▸ Work request:
Rewrite the part of the records that opens with the line containing "Locate an element on the screen. The" and closes with the line containing "y-tick-label: 50 is", putting "screenshot size" in place of "image size" and keeping everything else the same.

▸ Dataset entries:
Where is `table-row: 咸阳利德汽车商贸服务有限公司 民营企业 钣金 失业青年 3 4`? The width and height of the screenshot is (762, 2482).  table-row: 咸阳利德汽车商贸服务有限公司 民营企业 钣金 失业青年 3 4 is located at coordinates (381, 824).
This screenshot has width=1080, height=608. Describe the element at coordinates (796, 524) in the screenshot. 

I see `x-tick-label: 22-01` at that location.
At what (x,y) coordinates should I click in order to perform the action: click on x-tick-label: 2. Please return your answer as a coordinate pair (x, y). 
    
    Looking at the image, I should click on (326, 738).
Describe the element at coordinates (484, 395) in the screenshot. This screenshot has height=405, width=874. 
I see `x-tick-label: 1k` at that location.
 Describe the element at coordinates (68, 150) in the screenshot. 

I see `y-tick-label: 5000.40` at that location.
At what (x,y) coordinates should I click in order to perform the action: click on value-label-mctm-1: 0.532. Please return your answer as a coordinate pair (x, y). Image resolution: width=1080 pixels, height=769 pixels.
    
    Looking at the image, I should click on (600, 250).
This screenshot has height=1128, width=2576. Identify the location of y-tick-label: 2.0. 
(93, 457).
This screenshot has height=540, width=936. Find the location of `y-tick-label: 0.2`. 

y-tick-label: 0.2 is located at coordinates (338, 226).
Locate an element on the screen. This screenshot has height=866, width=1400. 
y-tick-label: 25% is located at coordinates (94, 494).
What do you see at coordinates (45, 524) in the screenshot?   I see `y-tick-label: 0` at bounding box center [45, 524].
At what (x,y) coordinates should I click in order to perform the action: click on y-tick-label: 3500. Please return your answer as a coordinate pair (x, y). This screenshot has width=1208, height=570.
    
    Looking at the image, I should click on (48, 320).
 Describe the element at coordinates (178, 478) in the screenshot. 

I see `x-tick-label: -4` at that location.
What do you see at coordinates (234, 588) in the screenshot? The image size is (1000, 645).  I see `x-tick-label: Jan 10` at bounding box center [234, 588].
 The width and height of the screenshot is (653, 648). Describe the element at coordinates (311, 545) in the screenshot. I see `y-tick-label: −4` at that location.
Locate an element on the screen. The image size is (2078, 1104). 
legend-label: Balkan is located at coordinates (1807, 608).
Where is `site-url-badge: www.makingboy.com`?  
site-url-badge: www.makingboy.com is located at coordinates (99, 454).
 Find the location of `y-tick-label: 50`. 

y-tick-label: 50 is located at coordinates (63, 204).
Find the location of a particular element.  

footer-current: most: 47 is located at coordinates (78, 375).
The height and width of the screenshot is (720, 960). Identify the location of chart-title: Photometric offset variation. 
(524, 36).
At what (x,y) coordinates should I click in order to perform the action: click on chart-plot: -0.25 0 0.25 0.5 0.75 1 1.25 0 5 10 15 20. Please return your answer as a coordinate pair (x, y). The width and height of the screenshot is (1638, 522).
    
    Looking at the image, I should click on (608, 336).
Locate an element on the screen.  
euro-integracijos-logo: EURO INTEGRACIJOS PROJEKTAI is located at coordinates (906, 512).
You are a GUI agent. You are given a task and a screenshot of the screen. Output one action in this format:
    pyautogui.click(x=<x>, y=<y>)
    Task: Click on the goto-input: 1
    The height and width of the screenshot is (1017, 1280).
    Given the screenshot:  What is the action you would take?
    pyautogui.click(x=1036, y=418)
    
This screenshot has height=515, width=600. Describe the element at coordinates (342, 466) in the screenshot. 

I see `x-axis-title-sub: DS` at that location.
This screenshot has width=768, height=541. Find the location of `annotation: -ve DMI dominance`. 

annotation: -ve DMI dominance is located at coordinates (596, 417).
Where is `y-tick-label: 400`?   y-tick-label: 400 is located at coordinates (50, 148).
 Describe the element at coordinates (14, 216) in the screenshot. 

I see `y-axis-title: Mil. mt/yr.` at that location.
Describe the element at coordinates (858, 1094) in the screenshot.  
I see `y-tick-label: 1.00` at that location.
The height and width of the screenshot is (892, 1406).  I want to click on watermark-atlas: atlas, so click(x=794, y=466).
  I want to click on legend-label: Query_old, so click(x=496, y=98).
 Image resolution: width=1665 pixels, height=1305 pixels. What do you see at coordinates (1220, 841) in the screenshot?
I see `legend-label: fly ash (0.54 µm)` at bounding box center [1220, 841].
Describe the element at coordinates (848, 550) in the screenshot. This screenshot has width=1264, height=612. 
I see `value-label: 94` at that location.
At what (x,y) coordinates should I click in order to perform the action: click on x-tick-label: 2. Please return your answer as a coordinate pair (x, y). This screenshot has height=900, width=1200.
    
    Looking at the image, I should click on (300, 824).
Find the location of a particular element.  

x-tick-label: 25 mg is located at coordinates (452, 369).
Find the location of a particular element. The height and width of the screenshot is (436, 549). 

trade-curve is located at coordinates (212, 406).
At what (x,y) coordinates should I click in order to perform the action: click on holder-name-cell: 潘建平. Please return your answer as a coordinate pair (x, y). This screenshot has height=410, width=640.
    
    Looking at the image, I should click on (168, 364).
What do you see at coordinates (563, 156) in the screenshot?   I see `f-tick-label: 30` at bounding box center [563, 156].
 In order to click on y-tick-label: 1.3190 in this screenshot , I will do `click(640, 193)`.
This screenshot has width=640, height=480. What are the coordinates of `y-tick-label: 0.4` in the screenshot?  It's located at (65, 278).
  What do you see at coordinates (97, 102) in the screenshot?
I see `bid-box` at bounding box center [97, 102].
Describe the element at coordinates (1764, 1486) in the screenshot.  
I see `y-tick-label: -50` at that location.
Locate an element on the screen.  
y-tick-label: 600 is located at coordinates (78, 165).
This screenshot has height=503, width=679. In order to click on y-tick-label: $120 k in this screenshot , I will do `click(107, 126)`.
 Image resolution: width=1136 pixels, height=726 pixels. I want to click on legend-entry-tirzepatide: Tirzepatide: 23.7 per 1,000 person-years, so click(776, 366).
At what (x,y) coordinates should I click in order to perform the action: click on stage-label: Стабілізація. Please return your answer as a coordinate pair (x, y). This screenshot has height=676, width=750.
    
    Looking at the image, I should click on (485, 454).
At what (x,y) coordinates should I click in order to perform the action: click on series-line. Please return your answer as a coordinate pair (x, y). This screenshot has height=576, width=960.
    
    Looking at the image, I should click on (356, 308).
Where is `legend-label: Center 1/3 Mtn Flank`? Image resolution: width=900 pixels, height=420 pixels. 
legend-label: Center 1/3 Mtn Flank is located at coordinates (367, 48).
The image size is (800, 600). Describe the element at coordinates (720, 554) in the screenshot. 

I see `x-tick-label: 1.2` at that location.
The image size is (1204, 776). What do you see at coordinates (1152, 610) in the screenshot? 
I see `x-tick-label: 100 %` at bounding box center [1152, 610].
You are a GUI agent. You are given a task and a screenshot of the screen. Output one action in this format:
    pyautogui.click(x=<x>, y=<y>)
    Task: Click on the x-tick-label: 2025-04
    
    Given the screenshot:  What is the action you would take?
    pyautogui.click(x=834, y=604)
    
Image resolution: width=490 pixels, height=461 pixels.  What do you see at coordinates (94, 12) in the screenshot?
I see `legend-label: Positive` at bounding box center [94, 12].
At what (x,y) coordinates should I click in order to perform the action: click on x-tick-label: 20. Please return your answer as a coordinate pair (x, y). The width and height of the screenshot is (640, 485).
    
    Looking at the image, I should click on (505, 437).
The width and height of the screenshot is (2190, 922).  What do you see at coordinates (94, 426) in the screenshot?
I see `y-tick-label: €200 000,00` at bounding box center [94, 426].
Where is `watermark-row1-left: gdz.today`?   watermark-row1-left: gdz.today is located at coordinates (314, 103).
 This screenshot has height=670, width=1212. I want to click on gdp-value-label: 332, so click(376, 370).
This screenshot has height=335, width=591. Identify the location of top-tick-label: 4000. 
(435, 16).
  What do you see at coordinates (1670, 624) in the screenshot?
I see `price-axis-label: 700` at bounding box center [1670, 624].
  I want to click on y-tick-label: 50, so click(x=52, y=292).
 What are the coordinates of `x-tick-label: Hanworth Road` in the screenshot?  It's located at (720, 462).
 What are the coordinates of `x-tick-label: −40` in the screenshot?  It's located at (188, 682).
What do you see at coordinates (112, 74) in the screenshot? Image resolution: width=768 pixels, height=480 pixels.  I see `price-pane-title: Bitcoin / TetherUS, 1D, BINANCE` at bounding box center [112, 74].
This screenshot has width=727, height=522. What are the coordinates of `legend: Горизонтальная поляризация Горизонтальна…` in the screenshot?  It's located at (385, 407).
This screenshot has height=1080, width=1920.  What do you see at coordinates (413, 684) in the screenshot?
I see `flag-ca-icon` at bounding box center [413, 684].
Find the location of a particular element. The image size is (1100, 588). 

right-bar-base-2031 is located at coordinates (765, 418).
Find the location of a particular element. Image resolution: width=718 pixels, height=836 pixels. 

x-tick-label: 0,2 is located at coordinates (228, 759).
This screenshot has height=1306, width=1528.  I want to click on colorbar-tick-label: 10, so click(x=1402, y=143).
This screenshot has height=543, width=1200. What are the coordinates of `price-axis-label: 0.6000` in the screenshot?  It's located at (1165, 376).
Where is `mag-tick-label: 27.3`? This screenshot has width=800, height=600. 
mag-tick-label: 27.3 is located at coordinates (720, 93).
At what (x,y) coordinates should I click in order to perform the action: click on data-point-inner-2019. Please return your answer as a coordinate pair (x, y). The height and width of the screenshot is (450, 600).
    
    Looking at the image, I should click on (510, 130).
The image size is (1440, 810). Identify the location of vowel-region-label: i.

▸ Task response:
Locate an element on the screen. The screenshot size is (2078, 1104). 
legend-label: Balkan is located at coordinates (1807, 608).
Where is `site-url-badge: www.makingboy.com`?  
site-url-badge: www.makingboy.com is located at coordinates (99, 454).
 Find the location of `y-tick-label: 50`. 

y-tick-label: 50 is located at coordinates (63, 204).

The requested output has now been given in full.